I've read a dozen different defenses of these bills in the last two weeks. They all make the same cluster of bad arguments and I'm not going to rehash why all over again. You can read my take here.
An important piece from @samk_harris. The “CRT” bans being proposed in state legislatures are unconstitutional and a threat to free speech. Harris is no fan of the Left, but she knows far better than most what’s at stake here.
Though I continue to be skeptical about the Nevada lawsuit. Much turns on whether classmate ridicule constitutes compelled speech. That seems like a dangerous step.
One last thing. A plea, really. Don’t call it “indoctrination” when what you mean is “education about a controversial topic”. K-12 is filled with bald assertions by teachers: “The cause of WWII was this”, “The impact of slavery was that.” It is also filled with lessons...
On the Georgetown adjuncts: You can (and should!) fire a prof for engaging in discriminatory behavior. But what about for expressing an idea that makes students believe, reasonably or otherwise, that the prof engages in discriminatory behavior?
This has come up too many times to count, but obviously the closest case is Amy Wax. One way of thinking about it: Can a prof do her job if her students believe she is biased? If not, should she keep her job?
Like I said, that’s one way of thinking about things. But probably not the right way. After all, a lot of conservative students think they’re discriminated against by liberal profs, and given sone faculty speech, I understand why. But that’s no basis for hiring/firing decisions.
If you can look past the fact I speak in long, meandering, and grammatically questionable sentences, this interview with @seanilling more or less explains why I am so worried about our free speech discourse right now.

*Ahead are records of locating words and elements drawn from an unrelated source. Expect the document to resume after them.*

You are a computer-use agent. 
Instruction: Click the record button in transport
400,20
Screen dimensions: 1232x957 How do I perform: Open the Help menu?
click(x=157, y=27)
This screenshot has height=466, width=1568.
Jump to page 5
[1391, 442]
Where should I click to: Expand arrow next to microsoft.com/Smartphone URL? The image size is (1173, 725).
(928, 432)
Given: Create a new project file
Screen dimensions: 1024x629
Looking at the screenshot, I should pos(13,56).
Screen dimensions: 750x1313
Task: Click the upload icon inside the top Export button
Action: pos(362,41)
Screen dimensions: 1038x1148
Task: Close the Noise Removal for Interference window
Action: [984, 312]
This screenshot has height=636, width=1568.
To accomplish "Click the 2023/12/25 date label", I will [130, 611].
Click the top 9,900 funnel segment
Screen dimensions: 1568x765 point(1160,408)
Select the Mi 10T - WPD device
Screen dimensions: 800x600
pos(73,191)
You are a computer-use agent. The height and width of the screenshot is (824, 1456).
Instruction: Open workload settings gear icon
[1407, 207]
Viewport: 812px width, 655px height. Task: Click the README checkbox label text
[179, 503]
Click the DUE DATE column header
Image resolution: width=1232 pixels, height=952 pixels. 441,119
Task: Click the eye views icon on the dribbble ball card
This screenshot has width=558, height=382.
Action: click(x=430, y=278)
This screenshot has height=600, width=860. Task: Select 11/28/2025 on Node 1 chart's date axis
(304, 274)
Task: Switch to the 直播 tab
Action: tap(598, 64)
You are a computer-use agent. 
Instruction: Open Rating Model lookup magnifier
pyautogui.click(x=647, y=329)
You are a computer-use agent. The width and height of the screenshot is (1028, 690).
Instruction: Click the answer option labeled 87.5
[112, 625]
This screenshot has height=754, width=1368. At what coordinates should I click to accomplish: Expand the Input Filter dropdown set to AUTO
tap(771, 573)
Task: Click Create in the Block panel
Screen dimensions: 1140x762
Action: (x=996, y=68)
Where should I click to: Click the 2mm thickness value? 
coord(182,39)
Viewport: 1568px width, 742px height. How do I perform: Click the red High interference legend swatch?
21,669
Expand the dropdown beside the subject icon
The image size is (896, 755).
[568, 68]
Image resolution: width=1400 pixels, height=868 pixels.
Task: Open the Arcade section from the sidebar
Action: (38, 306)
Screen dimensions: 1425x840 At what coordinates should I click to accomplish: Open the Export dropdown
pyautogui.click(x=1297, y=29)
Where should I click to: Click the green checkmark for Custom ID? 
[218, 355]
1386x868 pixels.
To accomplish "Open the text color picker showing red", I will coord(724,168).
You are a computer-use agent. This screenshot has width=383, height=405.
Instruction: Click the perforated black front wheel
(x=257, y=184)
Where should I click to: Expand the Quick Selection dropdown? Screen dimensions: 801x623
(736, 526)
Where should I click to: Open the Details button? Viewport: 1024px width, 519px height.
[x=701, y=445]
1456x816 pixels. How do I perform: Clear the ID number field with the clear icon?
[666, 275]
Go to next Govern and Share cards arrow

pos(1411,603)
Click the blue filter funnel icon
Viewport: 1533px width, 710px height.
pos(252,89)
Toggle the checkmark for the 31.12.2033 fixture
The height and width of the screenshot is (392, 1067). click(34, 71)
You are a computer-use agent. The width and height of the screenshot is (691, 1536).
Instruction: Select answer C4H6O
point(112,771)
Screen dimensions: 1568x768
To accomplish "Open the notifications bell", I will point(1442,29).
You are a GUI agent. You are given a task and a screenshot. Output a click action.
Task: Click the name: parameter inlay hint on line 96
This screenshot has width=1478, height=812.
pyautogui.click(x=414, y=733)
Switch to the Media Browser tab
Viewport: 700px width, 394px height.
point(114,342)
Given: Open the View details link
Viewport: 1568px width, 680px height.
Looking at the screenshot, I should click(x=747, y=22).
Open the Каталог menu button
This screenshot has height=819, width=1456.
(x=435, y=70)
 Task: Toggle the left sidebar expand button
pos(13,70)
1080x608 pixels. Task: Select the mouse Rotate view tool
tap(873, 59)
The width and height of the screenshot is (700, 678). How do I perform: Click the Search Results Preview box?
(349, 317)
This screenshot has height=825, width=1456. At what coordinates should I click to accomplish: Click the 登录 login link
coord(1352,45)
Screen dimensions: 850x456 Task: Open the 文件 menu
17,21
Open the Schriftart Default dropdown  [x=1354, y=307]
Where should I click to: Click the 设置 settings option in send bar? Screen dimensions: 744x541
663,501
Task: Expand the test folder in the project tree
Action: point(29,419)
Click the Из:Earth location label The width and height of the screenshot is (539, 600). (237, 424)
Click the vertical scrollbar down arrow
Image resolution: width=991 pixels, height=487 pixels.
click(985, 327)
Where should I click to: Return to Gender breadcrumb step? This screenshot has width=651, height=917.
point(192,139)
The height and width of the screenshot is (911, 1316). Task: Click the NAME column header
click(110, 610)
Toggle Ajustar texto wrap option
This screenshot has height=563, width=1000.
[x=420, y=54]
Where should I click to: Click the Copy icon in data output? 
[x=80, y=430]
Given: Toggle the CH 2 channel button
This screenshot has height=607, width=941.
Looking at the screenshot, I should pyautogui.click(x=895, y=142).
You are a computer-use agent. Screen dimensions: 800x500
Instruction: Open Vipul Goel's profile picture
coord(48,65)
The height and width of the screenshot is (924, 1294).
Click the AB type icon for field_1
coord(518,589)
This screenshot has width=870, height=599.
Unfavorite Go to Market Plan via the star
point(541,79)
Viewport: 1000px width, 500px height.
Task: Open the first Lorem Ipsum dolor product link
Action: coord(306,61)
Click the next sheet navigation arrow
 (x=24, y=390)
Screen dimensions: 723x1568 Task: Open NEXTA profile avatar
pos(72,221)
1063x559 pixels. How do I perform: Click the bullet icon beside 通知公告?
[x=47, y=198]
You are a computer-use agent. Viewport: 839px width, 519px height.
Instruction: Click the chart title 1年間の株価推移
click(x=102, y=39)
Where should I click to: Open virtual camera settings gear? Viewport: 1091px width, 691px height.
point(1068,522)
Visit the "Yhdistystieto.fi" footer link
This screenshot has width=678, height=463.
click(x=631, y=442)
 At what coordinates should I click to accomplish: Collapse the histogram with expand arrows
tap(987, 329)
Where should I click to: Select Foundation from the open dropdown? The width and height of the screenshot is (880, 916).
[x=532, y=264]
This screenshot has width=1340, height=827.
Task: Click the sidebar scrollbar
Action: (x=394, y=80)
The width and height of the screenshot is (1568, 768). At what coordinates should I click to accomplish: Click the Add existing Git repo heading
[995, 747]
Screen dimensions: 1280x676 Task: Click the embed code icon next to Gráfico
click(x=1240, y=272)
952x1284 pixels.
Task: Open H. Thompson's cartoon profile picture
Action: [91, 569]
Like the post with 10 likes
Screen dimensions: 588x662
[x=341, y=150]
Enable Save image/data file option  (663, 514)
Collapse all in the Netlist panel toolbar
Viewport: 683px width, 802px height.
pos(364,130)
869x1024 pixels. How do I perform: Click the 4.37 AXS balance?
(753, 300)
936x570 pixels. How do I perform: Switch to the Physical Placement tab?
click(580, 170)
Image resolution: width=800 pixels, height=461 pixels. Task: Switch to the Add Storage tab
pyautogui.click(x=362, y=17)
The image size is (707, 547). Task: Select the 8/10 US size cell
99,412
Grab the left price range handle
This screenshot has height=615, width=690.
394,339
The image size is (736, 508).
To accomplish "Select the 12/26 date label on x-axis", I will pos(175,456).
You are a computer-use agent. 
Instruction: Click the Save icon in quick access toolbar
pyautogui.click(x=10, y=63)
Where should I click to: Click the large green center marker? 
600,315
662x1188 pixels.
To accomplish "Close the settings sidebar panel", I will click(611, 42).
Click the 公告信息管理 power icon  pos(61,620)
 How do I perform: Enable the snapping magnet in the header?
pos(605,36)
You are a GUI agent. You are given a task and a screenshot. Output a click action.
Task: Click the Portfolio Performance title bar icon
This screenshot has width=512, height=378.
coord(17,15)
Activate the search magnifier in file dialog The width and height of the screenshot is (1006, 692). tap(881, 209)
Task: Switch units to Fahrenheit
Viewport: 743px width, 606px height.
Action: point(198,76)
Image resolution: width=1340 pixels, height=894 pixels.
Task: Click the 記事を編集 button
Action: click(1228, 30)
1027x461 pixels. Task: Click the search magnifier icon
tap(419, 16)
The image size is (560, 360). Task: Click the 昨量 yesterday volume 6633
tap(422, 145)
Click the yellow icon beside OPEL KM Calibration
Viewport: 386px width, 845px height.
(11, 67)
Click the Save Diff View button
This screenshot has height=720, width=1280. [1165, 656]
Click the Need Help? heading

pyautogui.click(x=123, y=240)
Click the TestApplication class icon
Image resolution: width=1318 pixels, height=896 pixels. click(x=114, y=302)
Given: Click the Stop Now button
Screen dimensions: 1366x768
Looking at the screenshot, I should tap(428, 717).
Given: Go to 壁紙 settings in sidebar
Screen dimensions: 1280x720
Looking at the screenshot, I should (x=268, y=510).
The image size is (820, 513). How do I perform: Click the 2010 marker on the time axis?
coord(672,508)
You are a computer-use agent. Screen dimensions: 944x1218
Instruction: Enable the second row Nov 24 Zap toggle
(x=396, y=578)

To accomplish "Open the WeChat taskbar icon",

As I described at @ArcDigi, there is a legislative war being waged on academic freedom/free speech right now. Even if you dislike "woke" speech or critical race theory, you should be able to appreciate the danger we are in.
Assuming this is true (I don’t know if it is/is not, that’s irrelevant), this is a good example of unconstitutional compelled speech. There’s no need to invent new laws to deal with it. Existing law and court precedent like Barnette is more than capable.
Ah, I see from some of the replies that this is the Clark case in Nevada. I wrote a bit about it in one of my recent Arc pieces. It’s a lot more complicated than Ramaswamy’s tweet suggests — which makes sense, since it’s just a tweet.
Schools can have a good, constitutional reason to compel speech. The point of Barnette (powerfully described by Sean’s Shiffren) is that this speech should not interfere with the intellectual autonomy of students as thinking agents.